[[ INFORMATION PROVIDED open ]]

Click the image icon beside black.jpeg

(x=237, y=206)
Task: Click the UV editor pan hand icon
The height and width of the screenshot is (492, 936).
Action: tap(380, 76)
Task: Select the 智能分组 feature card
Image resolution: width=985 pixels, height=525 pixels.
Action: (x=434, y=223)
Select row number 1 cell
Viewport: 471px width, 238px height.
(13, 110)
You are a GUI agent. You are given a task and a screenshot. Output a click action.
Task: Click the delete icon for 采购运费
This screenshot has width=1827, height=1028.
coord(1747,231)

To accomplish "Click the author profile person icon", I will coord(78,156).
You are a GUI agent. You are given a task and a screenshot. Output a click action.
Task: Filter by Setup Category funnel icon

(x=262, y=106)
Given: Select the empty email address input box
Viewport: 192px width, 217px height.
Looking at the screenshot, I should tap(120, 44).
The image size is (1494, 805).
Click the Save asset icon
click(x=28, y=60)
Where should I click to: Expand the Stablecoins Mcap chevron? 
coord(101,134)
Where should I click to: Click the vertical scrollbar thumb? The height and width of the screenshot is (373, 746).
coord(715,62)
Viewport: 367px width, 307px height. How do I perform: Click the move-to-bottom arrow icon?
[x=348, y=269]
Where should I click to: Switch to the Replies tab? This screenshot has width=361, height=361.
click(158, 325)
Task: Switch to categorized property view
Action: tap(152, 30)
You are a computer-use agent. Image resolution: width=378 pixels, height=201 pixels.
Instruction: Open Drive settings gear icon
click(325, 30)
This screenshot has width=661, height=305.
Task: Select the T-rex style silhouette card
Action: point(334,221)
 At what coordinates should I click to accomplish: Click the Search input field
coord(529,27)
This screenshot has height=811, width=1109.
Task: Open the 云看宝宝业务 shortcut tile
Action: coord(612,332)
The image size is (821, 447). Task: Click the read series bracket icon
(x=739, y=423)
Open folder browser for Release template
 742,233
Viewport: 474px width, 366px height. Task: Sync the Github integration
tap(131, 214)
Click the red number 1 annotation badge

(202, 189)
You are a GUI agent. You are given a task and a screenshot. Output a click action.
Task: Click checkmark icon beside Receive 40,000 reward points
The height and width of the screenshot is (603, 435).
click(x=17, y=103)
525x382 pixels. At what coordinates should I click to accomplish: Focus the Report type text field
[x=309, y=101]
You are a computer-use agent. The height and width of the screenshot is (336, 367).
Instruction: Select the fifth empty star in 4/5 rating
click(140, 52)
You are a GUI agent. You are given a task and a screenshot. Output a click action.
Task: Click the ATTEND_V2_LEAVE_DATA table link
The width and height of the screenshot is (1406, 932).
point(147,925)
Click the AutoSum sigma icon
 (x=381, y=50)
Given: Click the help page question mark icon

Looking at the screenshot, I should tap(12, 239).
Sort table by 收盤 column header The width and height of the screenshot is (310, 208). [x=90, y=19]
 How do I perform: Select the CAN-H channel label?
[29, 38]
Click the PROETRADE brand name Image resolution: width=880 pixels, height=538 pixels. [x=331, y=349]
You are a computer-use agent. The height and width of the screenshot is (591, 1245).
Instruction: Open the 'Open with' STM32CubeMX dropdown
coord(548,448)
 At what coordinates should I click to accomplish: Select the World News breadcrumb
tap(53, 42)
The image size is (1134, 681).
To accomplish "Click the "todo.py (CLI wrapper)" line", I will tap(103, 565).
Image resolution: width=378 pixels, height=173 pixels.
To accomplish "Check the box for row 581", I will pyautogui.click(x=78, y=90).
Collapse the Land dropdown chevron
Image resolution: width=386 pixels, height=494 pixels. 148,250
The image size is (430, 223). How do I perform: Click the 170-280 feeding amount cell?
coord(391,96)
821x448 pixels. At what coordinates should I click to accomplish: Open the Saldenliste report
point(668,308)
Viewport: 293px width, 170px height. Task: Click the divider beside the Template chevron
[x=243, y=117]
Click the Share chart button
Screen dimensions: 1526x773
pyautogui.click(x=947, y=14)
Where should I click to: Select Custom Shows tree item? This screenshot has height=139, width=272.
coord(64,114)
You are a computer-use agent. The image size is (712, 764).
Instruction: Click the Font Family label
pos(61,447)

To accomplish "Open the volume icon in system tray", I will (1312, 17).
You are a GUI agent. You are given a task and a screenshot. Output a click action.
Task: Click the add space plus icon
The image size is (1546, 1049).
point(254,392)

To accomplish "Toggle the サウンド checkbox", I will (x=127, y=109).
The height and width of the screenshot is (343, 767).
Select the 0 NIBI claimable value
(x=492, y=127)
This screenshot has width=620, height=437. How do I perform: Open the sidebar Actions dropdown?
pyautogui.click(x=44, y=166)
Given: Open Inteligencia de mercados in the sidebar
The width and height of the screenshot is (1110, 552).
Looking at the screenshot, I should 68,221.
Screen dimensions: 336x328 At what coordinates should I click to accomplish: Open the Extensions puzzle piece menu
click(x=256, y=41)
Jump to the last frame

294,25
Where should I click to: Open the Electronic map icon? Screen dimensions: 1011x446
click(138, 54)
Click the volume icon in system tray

[[ INFORMATION PROVIDED closed ]]

Every record should be retyped so that it matches the original exactly.

Click the image icon beside black.jpeg

(x=237, y=206)
Task: Click the UV editor pan hand icon
The height and width of the screenshot is (492, 936).
Action: tap(380, 76)
Task: Select the 智能分组 feature card
Image resolution: width=985 pixels, height=525 pixels.
Action: (x=434, y=223)
Select row number 1 cell
Viewport: 471px width, 238px height.
(13, 110)
You are a GUI agent. You are given a task and a screenshot. Output a click action.
Task: Click the delete icon for 采购运费
This screenshot has width=1827, height=1028.
coord(1747,231)

To accomplish "Click the author profile person icon", I will coord(78,156).
You are a GUI agent. You are given a task and a screenshot. Output a click action.
Task: Filter by Setup Category funnel icon

(x=262, y=106)
Given: Select the empty email address input box
Viewport: 192px width, 217px height.
Looking at the screenshot, I should tap(120, 44).
The image size is (1494, 805).
Click the Save asset icon
click(x=28, y=60)
Where should I click to: Expand the Stablecoins Mcap chevron? 
coord(101,134)
Where should I click to: Click the vertical scrollbar thumb? The height and width of the screenshot is (373, 746).
coord(715,62)
Viewport: 367px width, 307px height. How do I perform: Click the move-to-bottom arrow icon?
[x=348, y=269]
Where should I click to: Switch to the Replies tab? This screenshot has width=361, height=361.
click(158, 325)
Task: Switch to categorized property view
Action: tap(152, 30)
You are a computer-use agent. Image resolution: width=378 pixels, height=201 pixels.
Instruction: Open Drive settings gear icon
click(325, 30)
This screenshot has width=661, height=305.
Task: Select the T-rex style silhouette card
Action: point(334,221)
 At what coordinates should I click to accomplish: Click the Search input field
coord(529,27)
This screenshot has height=811, width=1109.
Task: Open the 云看宝宝业务 shortcut tile
Action: coord(612,332)
The image size is (821, 447). Task: Click the read series bracket icon
(x=739, y=423)
Open folder browser for Release template
 742,233
Viewport: 474px width, 366px height. Task: Sync the Github integration
tap(131, 214)
Click the red number 1 annotation badge

(202, 189)
You are a GUI agent. You are given a task and a screenshot. Output a click action.
Task: Click checkmark icon beside Receive 40,000 reward points
The height and width of the screenshot is (603, 435).
click(x=17, y=103)
525x382 pixels. At what coordinates should I click to accomplish: Focus the Report type text field
[x=309, y=101]
You are a computer-use agent. The height and width of the screenshot is (336, 367).
Instruction: Select the fifth empty star in 4/5 rating
click(140, 52)
You are a GUI agent. You are given a task and a screenshot. Output a click action.
Task: Click the ATTEND_V2_LEAVE_DATA table link
The width and height of the screenshot is (1406, 932).
point(147,925)
Click the AutoSum sigma icon
 (x=381, y=50)
Given: Click the help page question mark icon

Looking at the screenshot, I should tap(12, 239).
Sort table by 收盤 column header The width and height of the screenshot is (310, 208). [x=90, y=19]
 How do I perform: Select the CAN-H channel label?
[29, 38]
Click the PROETRADE brand name Image resolution: width=880 pixels, height=538 pixels. [x=331, y=349]
You are a computer-use agent. The height and width of the screenshot is (591, 1245).
Instruction: Open the 'Open with' STM32CubeMX dropdown
coord(548,448)
 At what coordinates should I click to accomplish: Select the World News breadcrumb
tap(53, 42)
The image size is (1134, 681).
To accomplish "Click the "todo.py (CLI wrapper)" line", I will tap(103, 565).
Image resolution: width=378 pixels, height=173 pixels.
To accomplish "Check the box for row 581", I will pyautogui.click(x=78, y=90).
Collapse the Land dropdown chevron
Image resolution: width=386 pixels, height=494 pixels. 148,250
The image size is (430, 223). How do I perform: Click the 170-280 feeding amount cell?
coord(391,96)
821x448 pixels. At what coordinates should I click to accomplish: Open the Saldenliste report
point(668,308)
Viewport: 293px width, 170px height. Task: Click the divider beside the Template chevron
[x=243, y=117]
Click the Share chart button
Screen dimensions: 1526x773
pyautogui.click(x=947, y=14)
Where should I click to: Select Custom Shows tree item? This screenshot has height=139, width=272.
coord(64,114)
You are a computer-use agent. The image size is (712, 764).
Instruction: Click the Font Family label
pos(61,447)

To accomplish "Open the volume icon in system tray", I will (1312, 17).
You are a GUI agent. You are given a task and a screenshot. Output a click action.
Task: Click the add space plus icon
The image size is (1546, 1049).
point(254,392)

To accomplish "Toggle the サウンド checkbox", I will (x=127, y=109).
The height and width of the screenshot is (343, 767).
Select the 0 NIBI claimable value
(x=492, y=127)
This screenshot has width=620, height=437. How do I perform: Open the sidebar Actions dropdown?
pyautogui.click(x=44, y=166)
Given: Open Inteligencia de mercados in the sidebar
The width and height of the screenshot is (1110, 552).
Looking at the screenshot, I should 68,221.
Screen dimensions: 336x328 At what coordinates should I click to accomplish: Open the Extensions puzzle piece menu
click(x=256, y=41)
Jump to the last frame

294,25
Where should I click to: Open the Electronic map icon? Screen dimensions: 1011x446
click(138, 54)
Click the volume icon in system tray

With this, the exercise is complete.